Question

What is the generating function (using $$q$$ for the variable) for the number of partitions of an integer in which each part is even? (h)

Answer

**step1 Understanding Partitions and Generating Functions**

A partition of an integer $$n$$ is a way of writing $$n$$ as a sum of positive integers, where the order of the summands (called parts) does not matter. For example, the partitions of 4 are 4, 3+1, 2+2, 2+1+1, and 1+1+1+1. In this problem, we are specifically interested in partitions where every part in the sum must be an even number.

A generating function is a power series where the coefficient of $$q^n$$ represents the number of ways to partition the integer $$n$$ according to certain rules. Our goal is to find a function whose expansion provides the count of partitions into even parts for each integer $$n$$.

**step2 Representing Choices for Each Even Part**

To construct the generating function for partitions into even parts, we consider each possible even positive integer (2, 4, 6, 8, and so on) that can be used as a part. Each of these parts can be used zero times, one time, two times, or any number of times in a partition.

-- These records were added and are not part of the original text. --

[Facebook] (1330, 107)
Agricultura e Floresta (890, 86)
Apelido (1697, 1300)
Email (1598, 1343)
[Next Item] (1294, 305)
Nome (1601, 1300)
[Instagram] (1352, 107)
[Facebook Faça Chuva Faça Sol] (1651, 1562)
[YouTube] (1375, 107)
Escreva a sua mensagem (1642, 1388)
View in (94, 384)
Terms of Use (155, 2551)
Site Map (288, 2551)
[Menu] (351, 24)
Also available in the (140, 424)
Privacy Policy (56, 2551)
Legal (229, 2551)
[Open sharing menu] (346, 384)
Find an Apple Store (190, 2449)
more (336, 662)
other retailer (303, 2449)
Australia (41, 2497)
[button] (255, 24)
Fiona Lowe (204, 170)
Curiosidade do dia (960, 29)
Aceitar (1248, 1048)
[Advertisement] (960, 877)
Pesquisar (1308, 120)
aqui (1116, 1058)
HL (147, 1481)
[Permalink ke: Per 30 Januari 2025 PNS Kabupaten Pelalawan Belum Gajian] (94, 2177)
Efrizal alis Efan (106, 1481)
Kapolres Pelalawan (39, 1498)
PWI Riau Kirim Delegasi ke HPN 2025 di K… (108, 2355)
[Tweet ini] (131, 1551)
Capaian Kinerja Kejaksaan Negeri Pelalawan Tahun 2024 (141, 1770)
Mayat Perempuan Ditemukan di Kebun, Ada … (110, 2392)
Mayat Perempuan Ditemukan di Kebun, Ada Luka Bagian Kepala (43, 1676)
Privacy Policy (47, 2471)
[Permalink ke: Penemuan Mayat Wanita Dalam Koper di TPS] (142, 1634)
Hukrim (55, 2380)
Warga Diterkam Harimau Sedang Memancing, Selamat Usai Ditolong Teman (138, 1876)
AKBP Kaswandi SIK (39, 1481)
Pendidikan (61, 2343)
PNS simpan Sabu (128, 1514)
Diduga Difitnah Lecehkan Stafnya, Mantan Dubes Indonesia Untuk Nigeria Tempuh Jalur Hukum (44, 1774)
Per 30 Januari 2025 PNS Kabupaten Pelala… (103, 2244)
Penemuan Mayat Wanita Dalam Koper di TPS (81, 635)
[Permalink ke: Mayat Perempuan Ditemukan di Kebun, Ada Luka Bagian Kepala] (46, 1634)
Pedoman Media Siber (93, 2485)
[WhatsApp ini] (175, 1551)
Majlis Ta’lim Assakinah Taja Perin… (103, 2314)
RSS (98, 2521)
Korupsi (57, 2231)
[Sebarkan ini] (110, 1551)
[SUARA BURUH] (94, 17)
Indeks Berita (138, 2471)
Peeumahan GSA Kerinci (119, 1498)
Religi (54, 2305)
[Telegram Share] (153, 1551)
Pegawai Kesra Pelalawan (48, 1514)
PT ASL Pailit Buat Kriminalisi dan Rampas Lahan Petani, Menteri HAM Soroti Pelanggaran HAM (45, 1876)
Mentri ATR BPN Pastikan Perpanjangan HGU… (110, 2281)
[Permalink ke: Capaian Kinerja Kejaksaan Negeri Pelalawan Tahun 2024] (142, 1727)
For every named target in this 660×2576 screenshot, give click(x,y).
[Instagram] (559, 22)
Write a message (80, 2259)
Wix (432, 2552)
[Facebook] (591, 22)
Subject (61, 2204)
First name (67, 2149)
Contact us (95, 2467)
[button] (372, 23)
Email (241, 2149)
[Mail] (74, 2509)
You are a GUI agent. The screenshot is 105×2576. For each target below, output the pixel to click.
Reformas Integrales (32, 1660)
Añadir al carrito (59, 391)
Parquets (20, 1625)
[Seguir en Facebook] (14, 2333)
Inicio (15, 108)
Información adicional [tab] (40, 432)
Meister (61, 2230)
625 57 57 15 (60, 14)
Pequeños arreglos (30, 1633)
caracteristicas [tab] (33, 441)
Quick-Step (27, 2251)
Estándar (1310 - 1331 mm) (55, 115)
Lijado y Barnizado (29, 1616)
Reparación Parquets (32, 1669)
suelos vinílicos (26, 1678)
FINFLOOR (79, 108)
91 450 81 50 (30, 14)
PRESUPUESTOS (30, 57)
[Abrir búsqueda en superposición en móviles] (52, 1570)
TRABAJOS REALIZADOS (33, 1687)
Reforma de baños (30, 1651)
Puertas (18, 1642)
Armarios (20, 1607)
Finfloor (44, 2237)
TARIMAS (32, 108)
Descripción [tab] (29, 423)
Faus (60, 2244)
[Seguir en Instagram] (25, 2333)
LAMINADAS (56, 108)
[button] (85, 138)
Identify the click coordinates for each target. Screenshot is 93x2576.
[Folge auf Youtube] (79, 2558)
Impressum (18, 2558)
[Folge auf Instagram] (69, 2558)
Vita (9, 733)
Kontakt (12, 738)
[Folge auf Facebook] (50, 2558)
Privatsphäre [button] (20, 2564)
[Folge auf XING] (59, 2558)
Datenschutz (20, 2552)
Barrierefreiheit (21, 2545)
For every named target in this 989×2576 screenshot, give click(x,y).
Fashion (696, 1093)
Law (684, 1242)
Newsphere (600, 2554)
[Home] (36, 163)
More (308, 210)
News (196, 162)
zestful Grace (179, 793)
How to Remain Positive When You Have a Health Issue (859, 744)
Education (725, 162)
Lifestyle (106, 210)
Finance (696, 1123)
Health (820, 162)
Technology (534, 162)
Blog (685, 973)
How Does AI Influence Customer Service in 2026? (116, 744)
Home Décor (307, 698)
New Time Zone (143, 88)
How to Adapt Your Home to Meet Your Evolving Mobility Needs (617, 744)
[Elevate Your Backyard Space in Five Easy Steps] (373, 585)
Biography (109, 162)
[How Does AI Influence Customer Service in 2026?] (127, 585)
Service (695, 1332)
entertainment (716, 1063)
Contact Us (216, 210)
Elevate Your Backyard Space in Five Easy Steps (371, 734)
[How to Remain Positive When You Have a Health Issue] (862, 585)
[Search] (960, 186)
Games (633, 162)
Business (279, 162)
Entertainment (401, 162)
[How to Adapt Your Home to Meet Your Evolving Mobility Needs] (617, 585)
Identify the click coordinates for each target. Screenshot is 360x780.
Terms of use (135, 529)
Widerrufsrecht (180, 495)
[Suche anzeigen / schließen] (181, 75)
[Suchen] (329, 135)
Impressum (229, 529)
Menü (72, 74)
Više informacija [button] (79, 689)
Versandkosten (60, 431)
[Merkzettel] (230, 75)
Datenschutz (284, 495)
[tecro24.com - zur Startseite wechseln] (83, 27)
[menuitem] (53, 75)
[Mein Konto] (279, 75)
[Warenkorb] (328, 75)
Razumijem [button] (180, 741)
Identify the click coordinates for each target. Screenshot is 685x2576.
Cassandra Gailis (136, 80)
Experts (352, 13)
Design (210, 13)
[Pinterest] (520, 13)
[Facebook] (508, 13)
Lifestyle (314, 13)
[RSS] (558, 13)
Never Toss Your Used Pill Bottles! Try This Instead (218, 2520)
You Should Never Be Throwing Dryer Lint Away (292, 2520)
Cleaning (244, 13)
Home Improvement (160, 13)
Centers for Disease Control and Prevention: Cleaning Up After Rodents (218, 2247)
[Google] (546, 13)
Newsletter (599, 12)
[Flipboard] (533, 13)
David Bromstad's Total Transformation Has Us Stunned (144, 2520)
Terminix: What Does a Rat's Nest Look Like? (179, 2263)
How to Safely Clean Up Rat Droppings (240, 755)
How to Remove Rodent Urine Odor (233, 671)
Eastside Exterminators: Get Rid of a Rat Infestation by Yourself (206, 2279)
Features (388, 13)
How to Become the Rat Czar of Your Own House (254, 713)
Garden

Consider the smallest even part, which is 2. If we use the part 2, it can contribute $$0 \times 2$$, $$1 \times 2$$, $$2 \times 2$$, $$3 \times 2$$, etc., to the total sum. The sum of these possibilities can be represented by a geometric series:

$$1 + q^2 + q^{2 \times 2} + q^{3 \times 2} + \dots = 1 + q^2 + q^4 + q^6 + \dots$$

This infinite sum is equivalent to the expression:

$$\frac{1}{1-q^2}$$

Similarly, for the next even part, 4, we can use it 0 times, 1 time, 2 times, etc. This is represented by:

$$1 + q^4 + q^{2 \times 4} + q^{3 \times 4} + \dots = 1 + q^4 + q^8 + q^{12} + \dots$$

Which is equivalent to:

$$\frac{1}{1-q^4}$$

We continue this pattern for all even positive integers (6, 8, 10, ...). For any even integer $$2k$$, the choices for using it are represented by:

$$1 + q^{2k} + q^{2 \times 2k} + q^{3 \times 2k} + \dots = \frac{1}{1-q^{2k}}$$

**step3 Combining All Possibilities to Form the Generating Function**

To find the total number of ways to form an integer $$n$$ using only even parts, we multiply together the series representing the choices for each distinct even part. When we multiply these series, a term $$q^n$$ in the resulting product will be formed by picking one term from each series such that the sum of their exponents equals $$n$$. Each such combination corresponds uniquely to a partition of $$n$$ into even parts. For example, if we pick $$q^{a_1 \times 2}$$ from the series for part 2, $$q^{a_2 \times 4}$$ from the series for part 4, and so on, then the sum $$a_1 \times 2 + a_2 \times 4 + a_3 \times 6 + \dots$$ will equal $$n$$. This sum directly represents a partition of $$n$$ where the part 2 appears $$a_1$$ times, the part 4 appears $$a_2$$ times, etc.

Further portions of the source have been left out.